WORK ORDER: Your job is to print the listing exactly.

══════════

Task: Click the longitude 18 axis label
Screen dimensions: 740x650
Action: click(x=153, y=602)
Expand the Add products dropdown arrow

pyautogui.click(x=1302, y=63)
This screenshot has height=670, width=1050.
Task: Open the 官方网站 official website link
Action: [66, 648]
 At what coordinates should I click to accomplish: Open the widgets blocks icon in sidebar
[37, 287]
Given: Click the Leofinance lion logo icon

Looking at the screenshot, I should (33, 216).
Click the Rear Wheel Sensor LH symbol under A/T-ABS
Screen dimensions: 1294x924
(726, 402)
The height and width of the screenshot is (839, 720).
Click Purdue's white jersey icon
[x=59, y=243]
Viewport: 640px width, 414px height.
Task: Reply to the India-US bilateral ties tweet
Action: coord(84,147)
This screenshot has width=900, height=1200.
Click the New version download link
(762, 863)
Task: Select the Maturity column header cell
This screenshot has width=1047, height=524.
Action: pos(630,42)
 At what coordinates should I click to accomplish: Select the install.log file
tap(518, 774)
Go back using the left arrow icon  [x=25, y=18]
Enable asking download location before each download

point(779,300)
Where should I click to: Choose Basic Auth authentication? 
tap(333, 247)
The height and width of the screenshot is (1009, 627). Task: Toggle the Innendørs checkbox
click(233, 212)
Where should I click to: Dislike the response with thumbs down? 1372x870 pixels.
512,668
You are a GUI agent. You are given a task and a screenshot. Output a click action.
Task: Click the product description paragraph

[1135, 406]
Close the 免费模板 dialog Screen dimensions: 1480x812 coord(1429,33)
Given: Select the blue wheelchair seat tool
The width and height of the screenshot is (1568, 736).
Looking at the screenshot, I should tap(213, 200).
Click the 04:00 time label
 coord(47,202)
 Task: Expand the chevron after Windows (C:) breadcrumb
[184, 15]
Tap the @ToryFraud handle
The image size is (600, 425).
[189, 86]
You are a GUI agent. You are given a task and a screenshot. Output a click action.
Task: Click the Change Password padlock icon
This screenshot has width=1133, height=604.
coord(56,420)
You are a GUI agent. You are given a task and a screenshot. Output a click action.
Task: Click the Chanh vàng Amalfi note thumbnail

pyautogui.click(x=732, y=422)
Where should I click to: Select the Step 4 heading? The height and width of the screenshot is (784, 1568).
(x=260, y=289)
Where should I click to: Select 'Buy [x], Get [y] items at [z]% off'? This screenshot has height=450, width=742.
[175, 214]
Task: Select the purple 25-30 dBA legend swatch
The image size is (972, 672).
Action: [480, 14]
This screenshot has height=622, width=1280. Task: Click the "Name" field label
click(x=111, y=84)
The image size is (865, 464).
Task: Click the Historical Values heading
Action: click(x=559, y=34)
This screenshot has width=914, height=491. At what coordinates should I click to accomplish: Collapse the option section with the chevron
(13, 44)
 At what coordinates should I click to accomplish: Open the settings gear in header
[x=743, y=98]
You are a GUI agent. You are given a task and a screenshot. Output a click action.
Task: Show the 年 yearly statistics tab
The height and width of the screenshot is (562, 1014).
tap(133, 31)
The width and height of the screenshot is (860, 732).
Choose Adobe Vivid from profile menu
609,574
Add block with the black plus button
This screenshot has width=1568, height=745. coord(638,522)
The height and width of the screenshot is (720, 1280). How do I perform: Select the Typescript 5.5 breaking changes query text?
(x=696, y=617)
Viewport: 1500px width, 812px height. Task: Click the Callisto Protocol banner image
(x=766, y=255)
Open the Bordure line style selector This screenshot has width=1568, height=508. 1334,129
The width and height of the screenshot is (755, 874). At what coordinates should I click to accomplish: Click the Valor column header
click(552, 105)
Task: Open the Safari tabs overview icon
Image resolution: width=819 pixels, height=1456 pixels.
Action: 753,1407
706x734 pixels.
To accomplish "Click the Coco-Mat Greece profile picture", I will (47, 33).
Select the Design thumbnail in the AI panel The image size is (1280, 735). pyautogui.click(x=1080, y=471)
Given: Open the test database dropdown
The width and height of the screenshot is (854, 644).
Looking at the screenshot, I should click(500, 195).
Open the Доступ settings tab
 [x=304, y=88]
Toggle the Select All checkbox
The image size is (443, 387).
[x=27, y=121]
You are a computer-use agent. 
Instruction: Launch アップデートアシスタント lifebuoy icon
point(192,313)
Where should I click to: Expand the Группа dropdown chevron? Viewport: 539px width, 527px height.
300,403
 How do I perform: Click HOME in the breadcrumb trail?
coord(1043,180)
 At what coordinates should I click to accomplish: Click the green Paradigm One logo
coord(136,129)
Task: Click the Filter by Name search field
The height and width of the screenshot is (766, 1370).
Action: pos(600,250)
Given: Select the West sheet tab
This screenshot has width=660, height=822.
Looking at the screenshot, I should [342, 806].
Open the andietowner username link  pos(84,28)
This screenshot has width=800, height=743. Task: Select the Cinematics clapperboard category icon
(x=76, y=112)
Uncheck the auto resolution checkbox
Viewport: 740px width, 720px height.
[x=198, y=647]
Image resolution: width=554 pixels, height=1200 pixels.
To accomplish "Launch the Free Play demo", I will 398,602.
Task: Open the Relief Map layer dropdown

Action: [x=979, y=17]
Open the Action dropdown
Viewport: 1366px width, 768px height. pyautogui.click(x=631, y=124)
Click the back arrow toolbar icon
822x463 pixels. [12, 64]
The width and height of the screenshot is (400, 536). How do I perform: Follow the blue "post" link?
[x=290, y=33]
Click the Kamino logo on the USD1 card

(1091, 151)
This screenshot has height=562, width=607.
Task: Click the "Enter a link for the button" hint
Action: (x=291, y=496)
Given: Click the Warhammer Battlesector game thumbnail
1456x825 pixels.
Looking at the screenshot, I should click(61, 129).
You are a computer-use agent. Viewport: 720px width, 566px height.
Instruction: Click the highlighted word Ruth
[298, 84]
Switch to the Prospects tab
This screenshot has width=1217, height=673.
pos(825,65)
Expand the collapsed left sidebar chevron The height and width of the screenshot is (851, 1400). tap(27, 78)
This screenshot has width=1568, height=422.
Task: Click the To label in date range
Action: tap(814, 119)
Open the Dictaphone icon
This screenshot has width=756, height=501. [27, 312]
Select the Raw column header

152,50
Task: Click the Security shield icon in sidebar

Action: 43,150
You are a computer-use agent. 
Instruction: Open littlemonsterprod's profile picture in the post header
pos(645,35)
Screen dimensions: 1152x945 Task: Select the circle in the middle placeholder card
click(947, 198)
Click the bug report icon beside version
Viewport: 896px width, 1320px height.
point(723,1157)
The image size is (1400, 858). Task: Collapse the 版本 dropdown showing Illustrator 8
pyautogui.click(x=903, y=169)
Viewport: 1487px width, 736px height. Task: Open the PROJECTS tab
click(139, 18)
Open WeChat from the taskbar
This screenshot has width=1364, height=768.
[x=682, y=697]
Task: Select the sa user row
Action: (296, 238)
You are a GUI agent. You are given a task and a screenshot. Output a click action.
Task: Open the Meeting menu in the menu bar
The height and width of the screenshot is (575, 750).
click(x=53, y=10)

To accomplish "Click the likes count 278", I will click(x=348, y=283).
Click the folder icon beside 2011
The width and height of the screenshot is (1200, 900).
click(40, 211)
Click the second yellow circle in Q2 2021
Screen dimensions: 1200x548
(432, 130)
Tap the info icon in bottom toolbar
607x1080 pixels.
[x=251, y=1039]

══════════

ANSWER SECTION:
Task: Click the longitude 18 axis label
Screen dimensions: 740x650
Action: click(x=153, y=602)
Expand the Add products dropdown arrow

pyautogui.click(x=1302, y=63)
This screenshot has height=670, width=1050.
Task: Open the 官方网站 official website link
Action: [66, 648]
 At what coordinates should I click to accomplish: Open the widgets blocks icon in sidebar
[37, 287]
Given: Click the Leofinance lion logo icon

Looking at the screenshot, I should (33, 216).
Click the Rear Wheel Sensor LH symbol under A/T-ABS
Screen dimensions: 1294x924
(726, 402)
The height and width of the screenshot is (839, 720).
Click Purdue's white jersey icon
[x=59, y=243]
Viewport: 640px width, 414px height.
Task: Reply to the India-US bilateral ties tweet
Action: coord(84,147)
This screenshot has width=900, height=1200.
Click the New version download link
(762, 863)
Task: Select the Maturity column header cell
This screenshot has width=1047, height=524.
Action: pos(630,42)
 At what coordinates should I click to accomplish: Select the install.log file
tap(518, 774)
Go back using the left arrow icon  [x=25, y=18]
Enable asking download location before each download

point(779,300)
Where should I click to: Choose Basic Auth authentication? 
tap(333, 247)
The height and width of the screenshot is (1009, 627). Task: Toggle the Innendørs checkbox
click(233, 212)
Where should I click to: Dislike the response with thumbs down? 1372x870 pixels.
512,668
You are a GUI agent. You are given a task and a screenshot. Output a click action.
Task: Click the product description paragraph

[1135, 406]
Close the 免费模板 dialog Screen dimensions: 1480x812 coord(1429,33)
Given: Select the blue wheelchair seat tool
The width and height of the screenshot is (1568, 736).
Looking at the screenshot, I should tap(213, 200).
Click the 04:00 time label
 coord(47,202)
 Task: Expand the chevron after Windows (C:) breadcrumb
[184, 15]
Tap the @ToryFraud handle
The image size is (600, 425).
[189, 86]
You are a GUI agent. You are given a task and a screenshot. Output a click action.
Task: Click the Change Password padlock icon
This screenshot has width=1133, height=604.
coord(56,420)
You are a GUI agent. You are given a task and a screenshot. Output a click action.
Task: Click the Chanh vàng Amalfi note thumbnail

pyautogui.click(x=732, y=422)
Where should I click to: Select the Step 4 heading? The height and width of the screenshot is (784, 1568).
(x=260, y=289)
Where should I click to: Select 'Buy [x], Get [y] items at [z]% off'? This screenshot has height=450, width=742.
[175, 214]
Task: Select the purple 25-30 dBA legend swatch
The image size is (972, 672).
Action: [480, 14]
This screenshot has height=622, width=1280. Task: Click the "Name" field label
click(x=111, y=84)
The image size is (865, 464).
Task: Click the Historical Values heading
Action: click(x=559, y=34)
This screenshot has width=914, height=491. At what coordinates should I click to accomplish: Collapse the option section with the chevron
(13, 44)
 At what coordinates should I click to accomplish: Open the settings gear in header
[x=743, y=98]
You are a GUI agent. You are given a task and a screenshot. Output a click action.
Task: Show the 年 yearly statistics tab
The height and width of the screenshot is (562, 1014).
tap(133, 31)
The width and height of the screenshot is (860, 732).
Choose Adobe Vivid from profile menu
609,574
Add block with the black plus button
This screenshot has width=1568, height=745. coord(638,522)
The height and width of the screenshot is (720, 1280). How do I perform: Select the Typescript 5.5 breaking changes query text?
(x=696, y=617)
Viewport: 1500px width, 812px height. Task: Click the Callisto Protocol banner image
(x=766, y=255)
Open the Bordure line style selector This screenshot has width=1568, height=508. 1334,129
The width and height of the screenshot is (755, 874). At what coordinates should I click to accomplish: Click the Valor column header
click(552, 105)
Task: Open the Safari tabs overview icon
Image resolution: width=819 pixels, height=1456 pixels.
Action: 753,1407
706x734 pixels.
To accomplish "Click the Coco-Mat Greece profile picture", I will (47, 33).
Select the Design thumbnail in the AI panel The image size is (1280, 735). pyautogui.click(x=1080, y=471)
Given: Open the test database dropdown
The width and height of the screenshot is (854, 644).
Looking at the screenshot, I should click(500, 195).
Open the Доступ settings tab
 [x=304, y=88]
Toggle the Select All checkbox
The image size is (443, 387).
[x=27, y=121]
You are a computer-use agent. 
Instruction: Launch アップデートアシスタント lifebuoy icon
point(192,313)
Where should I click to: Expand the Группа dropdown chevron? Viewport: 539px width, 527px height.
300,403
 How do I perform: Click HOME in the breadcrumb trail?
coord(1043,180)
 At what coordinates should I click to accomplish: Click the green Paradigm One logo
coord(136,129)
Task: Click the Filter by Name search field
The height and width of the screenshot is (766, 1370).
Action: pos(600,250)
Given: Select the West sheet tab
This screenshot has width=660, height=822.
Looking at the screenshot, I should [342, 806].
Open the andietowner username link  pos(84,28)
This screenshot has width=800, height=743. Task: Select the Cinematics clapperboard category icon
(x=76, y=112)
Uncheck the auto resolution checkbox
Viewport: 740px width, 720px height.
[x=198, y=647]
Image resolution: width=554 pixels, height=1200 pixels.
To accomplish "Launch the Free Play demo", I will 398,602.
Task: Open the Relief Map layer dropdown

Action: [x=979, y=17]
Open the Action dropdown
Viewport: 1366px width, 768px height. pyautogui.click(x=631, y=124)
Click the back arrow toolbar icon
822x463 pixels. [12, 64]
The width and height of the screenshot is (400, 536). How do I perform: Follow the blue "post" link?
[x=290, y=33]
Click the Kamino logo on the USD1 card

(1091, 151)
This screenshot has height=562, width=607.
Task: Click the "Enter a link for the button" hint
Action: (x=291, y=496)
Given: Click the Warhammer Battlesector game thumbnail
1456x825 pixels.
Looking at the screenshot, I should click(61, 129).
You are a computer-use agent. Viewport: 720px width, 566px height.
Instruction: Click the highlighted word Ruth
[298, 84]
Switch to the Prospects tab
This screenshot has width=1217, height=673.
pos(825,65)
Expand the collapsed left sidebar chevron The height and width of the screenshot is (851, 1400). tap(27, 78)
This screenshot has width=1568, height=422.
Task: Click the To label in date range
Action: tap(814, 119)
Open the Dictaphone icon
This screenshot has width=756, height=501. [27, 312]
Select the Raw column header

152,50
Task: Click the Security shield icon in sidebar

Action: 43,150
You are a computer-use agent. 
Instruction: Open littlemonsterprod's profile picture in the post header
pos(645,35)
Screen dimensions: 1152x945 Task: Select the circle in the middle placeholder card
click(947, 198)
Click the bug report icon beside version
Viewport: 896px width, 1320px height.
point(723,1157)
The image size is (1400, 858). Task: Collapse the 版本 dropdown showing Illustrator 8
pyautogui.click(x=903, y=169)
Viewport: 1487px width, 736px height. Task: Open the PROJECTS tab
click(139, 18)
Open WeChat from the taskbar
This screenshot has width=1364, height=768.
[x=682, y=697]
Task: Select the sa user row
Action: (296, 238)
You are a GUI agent. You are given a task and a screenshot. Output a click action.
Task: Open the Meeting menu in the menu bar
The height and width of the screenshot is (575, 750).
click(x=53, y=10)

To accomplish "Click the likes count 278", I will click(x=348, y=283).
Click the folder icon beside 2011
The width and height of the screenshot is (1200, 900).
click(40, 211)
Click the second yellow circle in Q2 2021
Screen dimensions: 1200x548
(432, 130)
Tap the info icon in bottom toolbar
607x1080 pixels.
[x=251, y=1039]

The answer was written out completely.